■札幌国際芸術祭(SIAF)に行きました。単純な観光やグルメ旅に興味がなかったこともあって、今まで北海道に行ったことがなく、今回が初めてです。「札幌芸術の森美術館」も名前は聞いたことがあったのですが、交通費との兼ね合いもあってこれまで行かずじまいでした。SIAFは昨今の地方型ビエンナーレ/トリエンナーレの例にたがわず地域分散型であちこち観るべきところがあり、行ってみてもよいかなという気になりました。ただ、広域分散というのがひっかかるところで、これまでのように1日2日で回れるような気がしませんでした。会場は大きく札幌市街地、札幌芸術の森、モエレ沼公園の3カ所に分かれていて、芸術の森とモエレ沼公園それぞれの移動時間に片道で1時間ほど見込まれました。これまでの経験上、二泊三日コースかなと。
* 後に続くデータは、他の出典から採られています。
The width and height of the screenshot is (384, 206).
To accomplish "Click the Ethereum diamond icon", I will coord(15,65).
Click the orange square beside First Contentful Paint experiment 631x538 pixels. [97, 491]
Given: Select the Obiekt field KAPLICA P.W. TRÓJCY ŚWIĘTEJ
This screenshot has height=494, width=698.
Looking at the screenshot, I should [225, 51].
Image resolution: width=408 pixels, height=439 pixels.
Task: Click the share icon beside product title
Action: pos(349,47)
考えた末、初日は新千歳空港から札幌市街に入る前に芸術の森美術館に寄ることにしました。芸術の森美術館は地下鉄真駒内駅からバスを使いますが、幸いにして新千歳空港からの高速バス便のうち、真駒内駅を経由するものがあったので、それを使うことにしました。真駒内駅ではちょうど目的の路線バスが待機中だったので、殆ど待つことなく美術館へ。
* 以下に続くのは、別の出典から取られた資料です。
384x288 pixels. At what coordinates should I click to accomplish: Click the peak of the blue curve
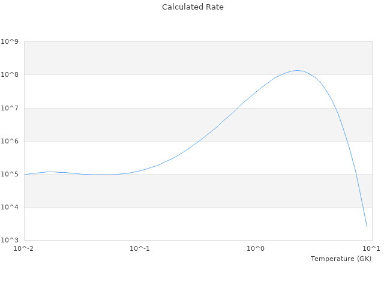click(296, 70)
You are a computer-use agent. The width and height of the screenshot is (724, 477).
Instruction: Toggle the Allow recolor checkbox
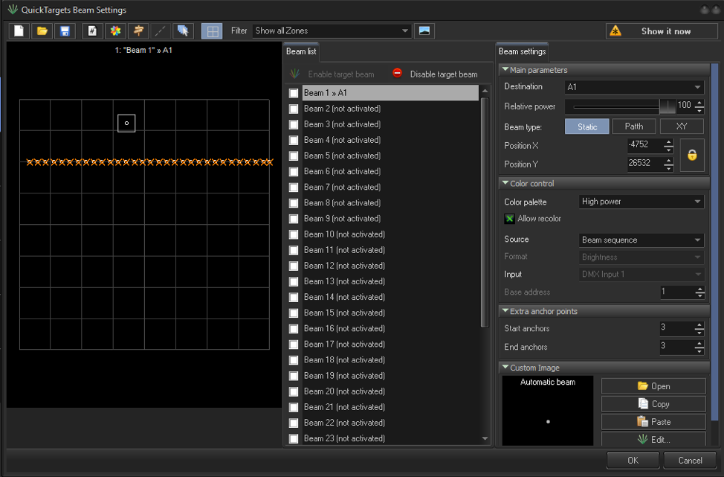[x=510, y=219]
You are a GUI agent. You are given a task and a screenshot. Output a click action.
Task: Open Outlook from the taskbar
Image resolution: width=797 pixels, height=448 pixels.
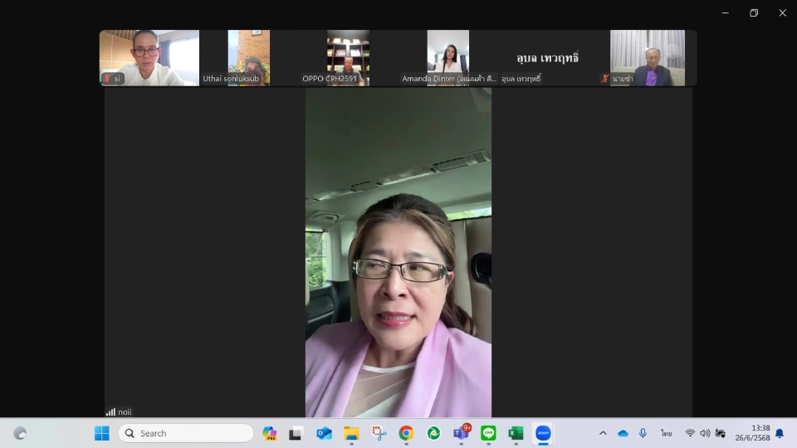(x=324, y=433)
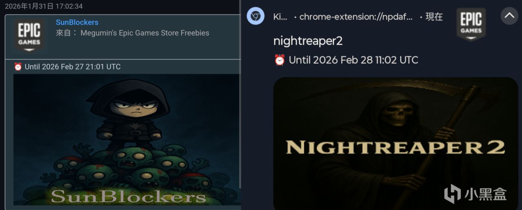Click the chrome-extension source address text
Image resolution: width=522 pixels, height=210 pixels.
[x=356, y=17]
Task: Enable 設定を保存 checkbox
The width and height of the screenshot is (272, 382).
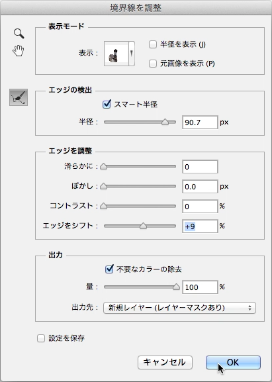Action: coord(41,338)
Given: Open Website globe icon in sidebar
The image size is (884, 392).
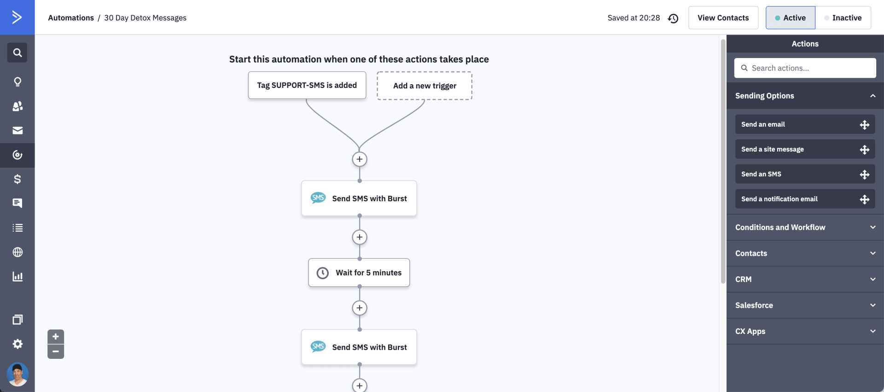Looking at the screenshot, I should (x=17, y=252).
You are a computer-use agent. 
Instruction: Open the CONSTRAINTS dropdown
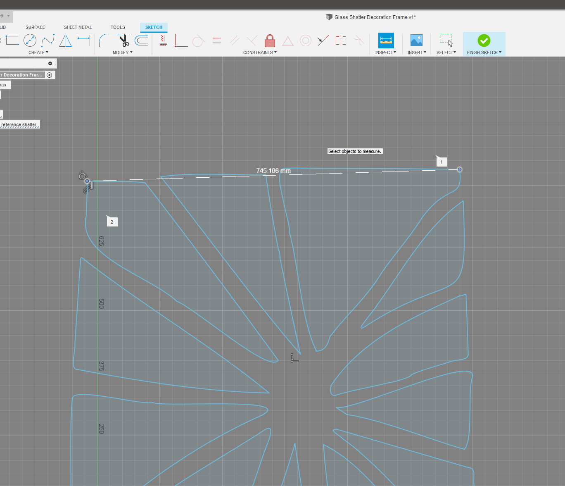(260, 52)
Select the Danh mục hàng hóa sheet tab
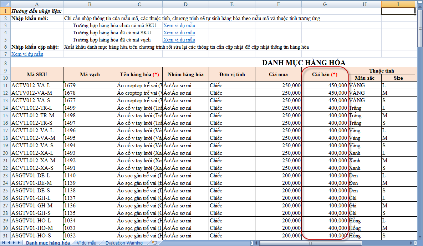Viewport: 423px width, 246px height. (x=48, y=243)
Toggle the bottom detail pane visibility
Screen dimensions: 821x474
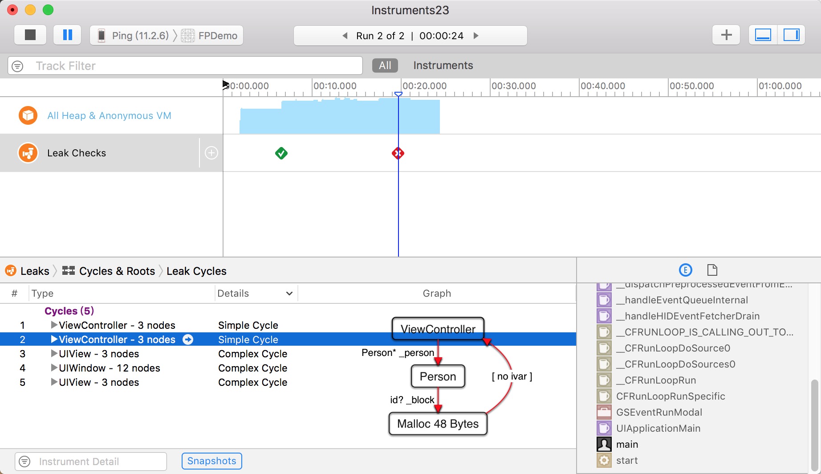[x=763, y=35]
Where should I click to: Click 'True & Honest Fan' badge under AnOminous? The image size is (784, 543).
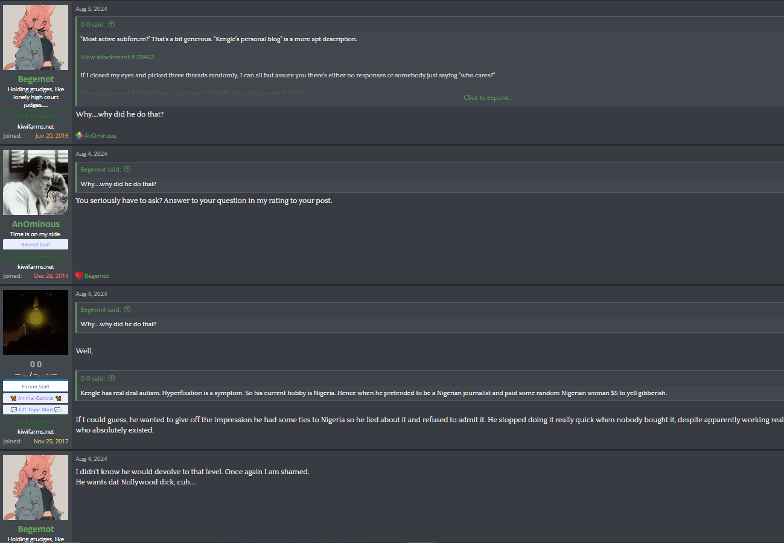pos(36,256)
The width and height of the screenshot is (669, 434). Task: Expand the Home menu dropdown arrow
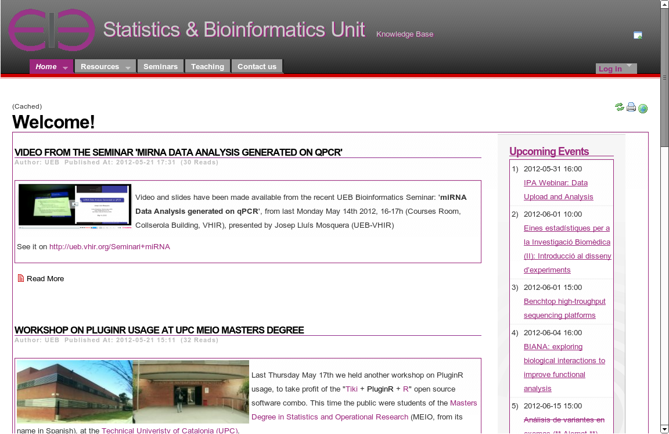(66, 68)
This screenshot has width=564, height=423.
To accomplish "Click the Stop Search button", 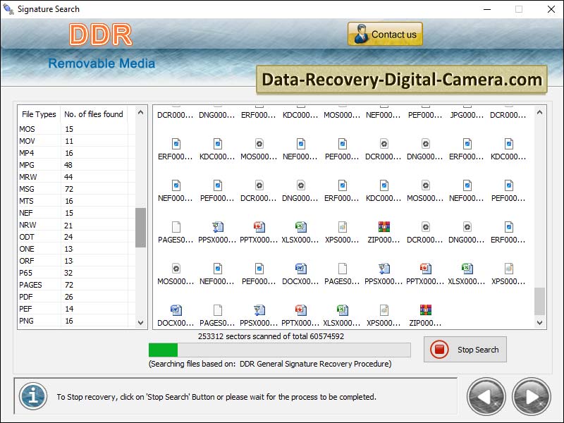I will click(x=465, y=349).
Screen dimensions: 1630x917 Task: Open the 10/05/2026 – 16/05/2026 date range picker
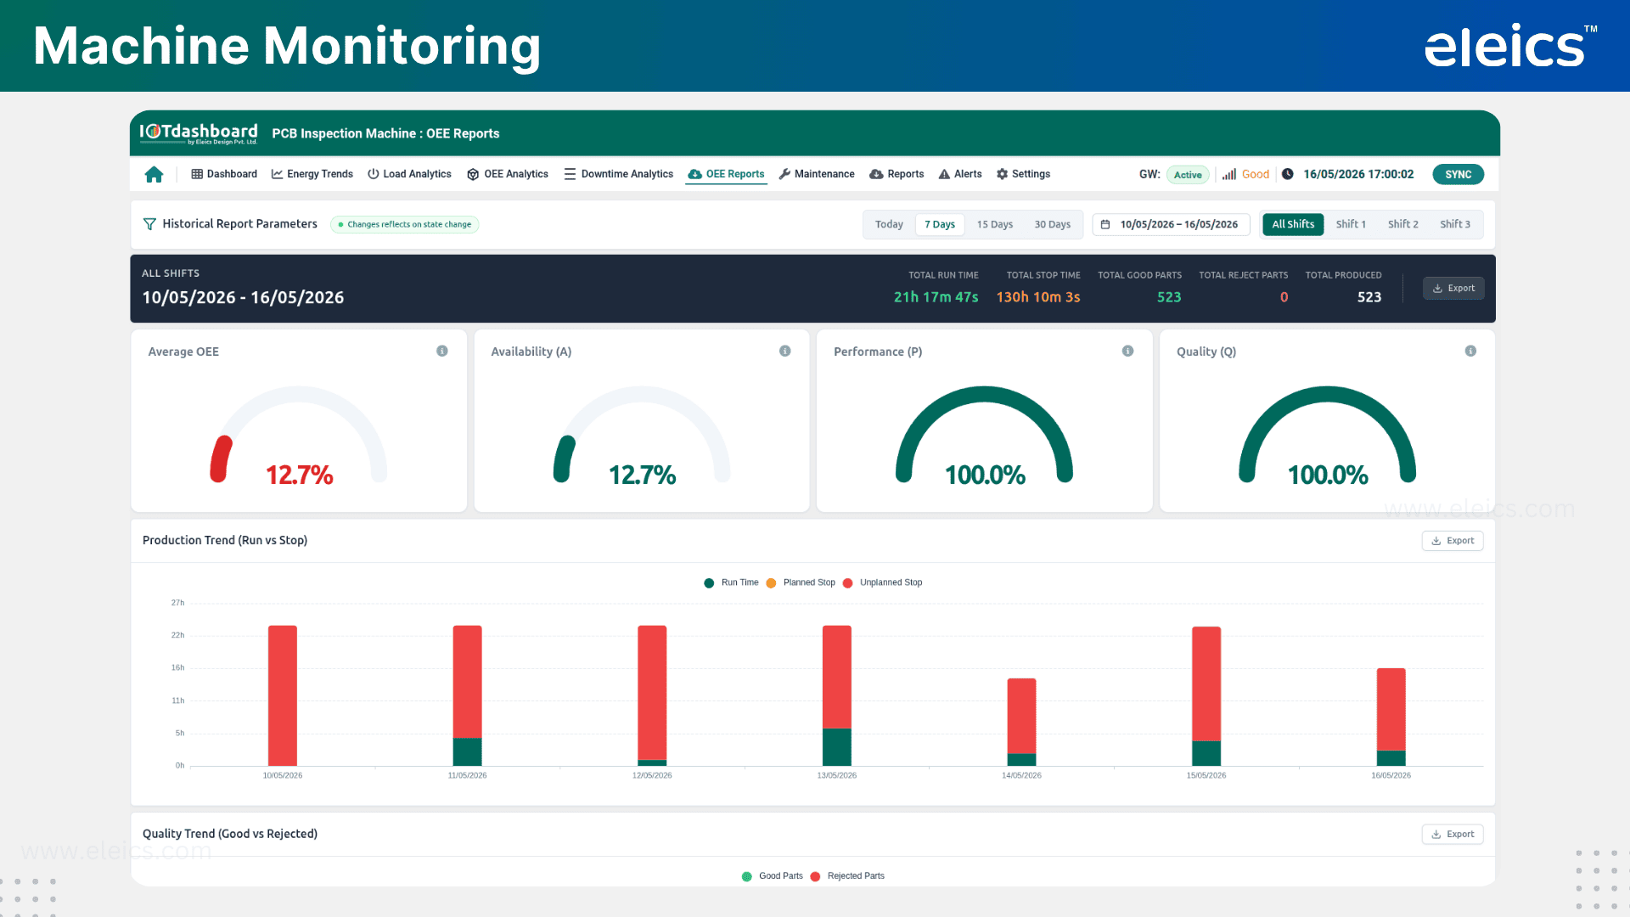click(x=1170, y=224)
札幌芸術の森はいわゆるホワイトキューブ型の美術館施設のほかにいくつかの記念館と屋外彫刻展示の野外美術館から成り立つ、この美術施設そのものが大きな敷地を持っている。彫刻展示の野外美術館は箱根彫刻の森みたいなものかとたかをくくっていたらとんでもない話で、彫刻の《山》でした。高低差がけっこうあって、ちょっとしたトレッキングコースのような趣です。箱根のようにピカソやムーアといった目玉があるわけではないのですが、背景となる山そのものの存在が強く、山の雰囲気に対抗できるような作品は山の雰囲気との相乗効果をもって印象に残ります。彫刻展示はSIAFとは別ものなのですが、観れて良かったです。
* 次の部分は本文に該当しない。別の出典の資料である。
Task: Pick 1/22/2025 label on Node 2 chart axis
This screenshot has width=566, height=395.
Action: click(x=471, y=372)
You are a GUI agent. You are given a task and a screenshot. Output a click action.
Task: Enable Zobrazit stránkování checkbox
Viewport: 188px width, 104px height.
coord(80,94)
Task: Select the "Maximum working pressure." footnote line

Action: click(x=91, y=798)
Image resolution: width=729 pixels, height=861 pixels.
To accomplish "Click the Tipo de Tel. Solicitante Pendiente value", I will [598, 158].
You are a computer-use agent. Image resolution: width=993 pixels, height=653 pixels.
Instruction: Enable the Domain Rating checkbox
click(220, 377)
SIAFとして印象に残ったのはやはりというか、手堅い感じの宮永愛子《そらみみみそら》。野外彫刻では愛子は愛子でも宮脇愛子の《うつろい》が風景に溶け込んでいて良い感じでした。彫刻の森と比べてしまうと、現代美術家が多いのが特徴かもしれません。その展では箱根より面白かったのですが、そのために何度も来るかというとそれはやはり微妙な。
宮永愛子の《そらみみみそら》のモチーフになっているのは炭鉱です。ほかの展示でも共通してみられたのは札幌という土地に対する開拓者を起点とする連続性のように思いました。札幌という街はひどく計画都市としての作りが意識されるのですが、その一方で強い自然の姿と間近に対峙している、その界面を意識させられる都市でもあります。ただその意識や目線というのは開拓者としてのものであって、古くからその土地で暮らしている、自然の中で生きてきた、つまりアイヌの視線とは違うだろうとも思いました。開拓・入植者からの歴史的な連続性と自然の中に配置された都市という空間的な連続性がSIAF 2014の背後にあるおおきなテーマとなっていますが、サッポロという土地に対する外来者という立ち位置はまだ未消化のままのようにも感じます。その微妙な居心地の悪さは札幌という土地ならではの事情でしょう。未だに開拓者という意識は残っている、という見方もできると思いますが、先住民族であるアイヌとの不連続性が未だ解消できずにここまで来てしまっている、という見方もできるように思います。
ラ・フォレスタでワッフルセットを食べた後、札幌市街とのシャトルバスに乗り、大通駅まで戻ったころにはだいぶ歩き疲れた感じに。そのままホテルにチェックインして初日は終わりました。